House Ways and Means Committee

the house of Representatives committee that, along with the Senate finance committee, writes the tax codes subject to the approval of Congress as a whole.

Senate Finance Committee

the Senate committee that, along with the house Ways and Means Committee, writes the tax codes subject to the approval of Congress as a whole.

Congressional Budget and Impoundment Control Act of 1974

an act designed to reform the Congressional budgetary process. Its supporters hoped that it would also make Congress less dependent on the President’s budget and better able to set and meet its own budgetary goals.

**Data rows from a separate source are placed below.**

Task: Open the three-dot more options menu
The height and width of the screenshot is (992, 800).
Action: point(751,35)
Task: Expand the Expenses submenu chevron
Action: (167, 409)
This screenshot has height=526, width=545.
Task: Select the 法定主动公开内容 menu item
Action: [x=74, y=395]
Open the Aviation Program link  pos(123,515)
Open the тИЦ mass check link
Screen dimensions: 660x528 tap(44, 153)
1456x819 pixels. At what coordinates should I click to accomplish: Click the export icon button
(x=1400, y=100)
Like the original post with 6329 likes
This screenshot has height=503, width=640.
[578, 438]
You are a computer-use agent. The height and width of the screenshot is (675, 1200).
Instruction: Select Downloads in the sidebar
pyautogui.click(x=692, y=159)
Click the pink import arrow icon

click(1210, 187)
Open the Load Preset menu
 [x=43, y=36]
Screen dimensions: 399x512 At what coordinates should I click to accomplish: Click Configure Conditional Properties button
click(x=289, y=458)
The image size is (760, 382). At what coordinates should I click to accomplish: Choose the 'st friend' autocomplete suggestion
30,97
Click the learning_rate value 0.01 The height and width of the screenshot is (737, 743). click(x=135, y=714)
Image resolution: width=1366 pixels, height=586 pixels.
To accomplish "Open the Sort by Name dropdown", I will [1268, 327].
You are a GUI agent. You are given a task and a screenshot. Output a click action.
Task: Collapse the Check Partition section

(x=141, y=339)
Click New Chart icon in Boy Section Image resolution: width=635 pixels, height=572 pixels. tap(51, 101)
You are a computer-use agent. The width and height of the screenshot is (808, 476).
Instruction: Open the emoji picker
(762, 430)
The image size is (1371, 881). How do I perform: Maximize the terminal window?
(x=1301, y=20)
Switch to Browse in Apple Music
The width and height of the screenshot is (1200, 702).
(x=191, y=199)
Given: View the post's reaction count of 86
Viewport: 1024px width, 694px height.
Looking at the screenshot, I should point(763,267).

Congressional Budget Office (CBO) -

advises Congress on the probable consequences of its decisions, forecasts revenues, and is a counterweight to the President’s OMB (Office of Management and Budget).

budget resolution

a resolution binding Congress to a total expenditure level. Supposedly the bottom line of all federal spending for all programs.

Reconciliation

a Congressional process through which program authorizations are revised to achieve required savings. It usually also includes tax or other revenue adjustments.

authorization bill

an act of Congress that establishes, continues or changes a discretionary government program or an entitlement. It specifies program goals and maximum expenditures for discretionary programs.

Continuing resolution

when Congress cannot reach an agreement and pass appropriations bills – these resolutions allow agencies to spend at the level of the previous year.

Gramm-Rudman-Hollings (Balanced Budget and Emergency Deficit Control Act of 1985 )

mandated maximum allowable deficit levels for each year until 1993. When the budget was supposed to be in balance. If Congress failed to meet the deficit goals, automatic across-the-board spending cuts called sequestrations would be ordered by the President.